SUPPLIED PASSAGE:
▶

Ranger 1 was intended to test new technologies that would take humankind to the Moon and other planets. Credit: NASA/JPL-Caltech

What was Ranger 1?

The Ranger series was the first U.S. attempt to obtain close-up images of the Moon's surface. The probes were designed to fly to Moon and send images back until impact on the surface. Ranger 1 was meant to test technologies for future missions. It burned up in Earth’s atmosphere after a rocket malfunction.

Nation United States of America (USA)
Objective(s) Highly Elliptical Earth Orbit
Spacecraft P-32
Spacecraft Mass 675 pounds (306.18 kilograms)
Mission Design and Management NASA/Jet Propulsion Laboratory
Launch Vehicle Atlas Agena B (Atlas Agena B no. 1 / Atlas D no. 111 / Agena B no. 6001)

◀

RECORDS SUPPLIED:
▶

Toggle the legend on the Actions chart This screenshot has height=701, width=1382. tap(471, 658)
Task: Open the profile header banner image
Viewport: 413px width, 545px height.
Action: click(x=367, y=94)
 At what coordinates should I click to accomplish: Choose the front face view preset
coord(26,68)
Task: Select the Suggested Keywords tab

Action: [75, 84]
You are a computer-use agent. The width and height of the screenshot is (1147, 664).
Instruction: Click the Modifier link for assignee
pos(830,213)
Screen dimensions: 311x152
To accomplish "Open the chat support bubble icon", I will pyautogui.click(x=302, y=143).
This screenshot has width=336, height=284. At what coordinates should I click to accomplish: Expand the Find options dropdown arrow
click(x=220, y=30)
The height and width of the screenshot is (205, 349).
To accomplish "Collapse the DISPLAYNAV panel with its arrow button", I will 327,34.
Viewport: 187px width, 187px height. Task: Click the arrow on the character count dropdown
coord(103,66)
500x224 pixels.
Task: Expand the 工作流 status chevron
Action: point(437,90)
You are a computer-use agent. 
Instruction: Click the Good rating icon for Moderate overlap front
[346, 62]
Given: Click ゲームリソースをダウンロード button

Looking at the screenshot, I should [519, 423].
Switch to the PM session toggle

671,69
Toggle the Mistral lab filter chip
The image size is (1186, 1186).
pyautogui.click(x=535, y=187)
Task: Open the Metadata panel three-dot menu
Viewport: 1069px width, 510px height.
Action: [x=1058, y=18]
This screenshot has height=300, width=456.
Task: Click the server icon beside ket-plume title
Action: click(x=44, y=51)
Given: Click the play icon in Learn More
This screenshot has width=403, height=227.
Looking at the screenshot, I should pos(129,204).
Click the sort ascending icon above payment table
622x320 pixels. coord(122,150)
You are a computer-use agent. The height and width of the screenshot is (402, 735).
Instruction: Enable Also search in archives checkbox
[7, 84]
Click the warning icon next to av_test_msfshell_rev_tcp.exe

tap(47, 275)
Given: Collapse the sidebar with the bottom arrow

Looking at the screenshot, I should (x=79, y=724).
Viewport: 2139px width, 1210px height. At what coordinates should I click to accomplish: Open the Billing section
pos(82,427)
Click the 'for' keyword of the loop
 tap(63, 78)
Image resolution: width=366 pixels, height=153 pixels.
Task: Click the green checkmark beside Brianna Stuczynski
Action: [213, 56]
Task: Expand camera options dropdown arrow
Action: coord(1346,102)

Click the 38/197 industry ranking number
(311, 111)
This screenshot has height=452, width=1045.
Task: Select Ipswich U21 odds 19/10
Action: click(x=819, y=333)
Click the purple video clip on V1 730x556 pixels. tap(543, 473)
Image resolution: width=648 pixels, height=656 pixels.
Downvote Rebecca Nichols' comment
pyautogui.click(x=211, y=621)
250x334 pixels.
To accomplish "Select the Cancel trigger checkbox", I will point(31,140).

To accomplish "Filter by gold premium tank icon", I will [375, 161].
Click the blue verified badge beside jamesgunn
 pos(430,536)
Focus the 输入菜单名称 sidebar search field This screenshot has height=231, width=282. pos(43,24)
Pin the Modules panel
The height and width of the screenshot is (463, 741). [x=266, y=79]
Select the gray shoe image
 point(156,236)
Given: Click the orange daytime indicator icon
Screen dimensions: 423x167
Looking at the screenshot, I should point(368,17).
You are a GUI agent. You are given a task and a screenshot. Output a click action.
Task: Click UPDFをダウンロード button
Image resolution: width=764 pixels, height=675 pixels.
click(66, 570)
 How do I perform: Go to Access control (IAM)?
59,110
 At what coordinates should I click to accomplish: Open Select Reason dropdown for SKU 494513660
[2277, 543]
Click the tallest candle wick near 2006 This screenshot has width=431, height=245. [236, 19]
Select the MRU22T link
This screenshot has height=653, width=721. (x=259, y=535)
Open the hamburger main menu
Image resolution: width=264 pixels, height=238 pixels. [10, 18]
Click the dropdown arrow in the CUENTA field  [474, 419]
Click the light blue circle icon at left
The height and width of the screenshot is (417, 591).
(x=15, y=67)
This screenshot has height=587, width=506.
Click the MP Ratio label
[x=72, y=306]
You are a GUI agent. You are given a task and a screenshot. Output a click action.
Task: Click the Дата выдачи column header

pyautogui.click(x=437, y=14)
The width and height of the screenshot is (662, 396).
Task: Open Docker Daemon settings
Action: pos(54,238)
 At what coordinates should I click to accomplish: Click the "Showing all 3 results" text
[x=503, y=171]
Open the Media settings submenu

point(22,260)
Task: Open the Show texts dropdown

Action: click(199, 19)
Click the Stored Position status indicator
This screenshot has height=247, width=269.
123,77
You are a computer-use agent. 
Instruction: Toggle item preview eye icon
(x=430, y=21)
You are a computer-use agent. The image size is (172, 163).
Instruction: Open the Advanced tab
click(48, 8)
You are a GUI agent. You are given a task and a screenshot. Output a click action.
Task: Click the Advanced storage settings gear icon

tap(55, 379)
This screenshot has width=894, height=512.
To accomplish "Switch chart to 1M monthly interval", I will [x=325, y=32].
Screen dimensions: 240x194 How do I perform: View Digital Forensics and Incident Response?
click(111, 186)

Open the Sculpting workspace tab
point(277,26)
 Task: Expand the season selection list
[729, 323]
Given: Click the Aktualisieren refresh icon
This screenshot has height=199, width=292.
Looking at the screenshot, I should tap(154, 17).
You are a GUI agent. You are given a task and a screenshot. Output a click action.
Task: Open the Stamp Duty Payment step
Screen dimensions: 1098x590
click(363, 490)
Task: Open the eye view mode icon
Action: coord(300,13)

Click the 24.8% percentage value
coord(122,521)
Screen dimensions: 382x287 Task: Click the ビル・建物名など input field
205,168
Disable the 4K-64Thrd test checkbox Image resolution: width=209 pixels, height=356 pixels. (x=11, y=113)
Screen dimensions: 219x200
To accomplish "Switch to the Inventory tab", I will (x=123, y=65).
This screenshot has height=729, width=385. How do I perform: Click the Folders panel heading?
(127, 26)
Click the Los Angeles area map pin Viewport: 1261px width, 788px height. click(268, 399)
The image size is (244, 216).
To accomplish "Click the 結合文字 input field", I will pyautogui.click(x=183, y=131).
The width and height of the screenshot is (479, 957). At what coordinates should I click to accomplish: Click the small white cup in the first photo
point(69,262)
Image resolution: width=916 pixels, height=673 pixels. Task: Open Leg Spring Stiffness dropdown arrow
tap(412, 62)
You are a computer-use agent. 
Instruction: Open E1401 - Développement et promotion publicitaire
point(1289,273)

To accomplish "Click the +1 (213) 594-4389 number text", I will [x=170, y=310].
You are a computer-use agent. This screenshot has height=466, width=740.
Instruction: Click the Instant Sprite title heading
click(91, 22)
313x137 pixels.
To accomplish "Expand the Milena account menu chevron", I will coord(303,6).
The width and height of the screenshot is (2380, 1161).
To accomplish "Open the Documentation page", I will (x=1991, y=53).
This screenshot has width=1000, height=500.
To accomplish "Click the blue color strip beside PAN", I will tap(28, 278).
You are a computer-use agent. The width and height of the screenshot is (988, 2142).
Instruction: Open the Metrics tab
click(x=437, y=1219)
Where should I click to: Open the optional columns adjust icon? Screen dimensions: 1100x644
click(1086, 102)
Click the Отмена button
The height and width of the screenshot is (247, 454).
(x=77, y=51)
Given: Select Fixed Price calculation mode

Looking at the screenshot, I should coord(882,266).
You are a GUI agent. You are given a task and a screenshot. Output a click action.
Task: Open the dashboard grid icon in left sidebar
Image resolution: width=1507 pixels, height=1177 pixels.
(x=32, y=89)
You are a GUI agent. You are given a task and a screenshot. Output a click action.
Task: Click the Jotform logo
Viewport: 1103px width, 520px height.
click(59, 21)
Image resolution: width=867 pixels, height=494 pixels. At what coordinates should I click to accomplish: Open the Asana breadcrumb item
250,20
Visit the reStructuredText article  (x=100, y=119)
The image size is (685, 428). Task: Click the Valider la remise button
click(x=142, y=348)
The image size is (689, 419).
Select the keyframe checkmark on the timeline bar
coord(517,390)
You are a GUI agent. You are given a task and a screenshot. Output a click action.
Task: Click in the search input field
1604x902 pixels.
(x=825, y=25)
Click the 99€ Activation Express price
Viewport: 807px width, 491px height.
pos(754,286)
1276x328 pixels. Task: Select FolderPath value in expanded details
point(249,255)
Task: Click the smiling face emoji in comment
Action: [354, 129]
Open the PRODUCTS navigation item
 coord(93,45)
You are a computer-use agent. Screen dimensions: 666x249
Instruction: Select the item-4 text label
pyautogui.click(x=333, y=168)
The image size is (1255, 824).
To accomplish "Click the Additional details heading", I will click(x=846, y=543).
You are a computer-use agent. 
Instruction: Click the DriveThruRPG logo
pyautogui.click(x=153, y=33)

◀

EXERCISE OBJECTIVE:
Reproduce the Ranger 1 mission overview in full, with every word, line, and punctuation mark unchanged.

ANSWER TO THIS TASK:
Ranger 1 was intended to test new technologies that would take humankind to the Moon and other planets. Credit: NASA/JPL-Caltech

What was Ranger 1?

The Ranger series was the first U.S. attempt to obtain close-up images of the Moon's surface. The probes were designed to fly to Moon and send images back until impact on the surface. Ranger 1 was meant to test technologies for future missions. It burned up in Earth’s atmosphere after a rocket malfunction.

Nation United States of America (USA)
Objective(s) Highly Elliptical Earth Orbit
Spacecraft P-32
Spacecraft Mass 675 pounds (306.18 kilograms)
Mission Design and Management NASA/Jet Propulsion Laboratory
Launch Vehicle Atlas Agena B (Atlas Agena B no. 1 / Atlas D no. 111 / Agena B no. 6001)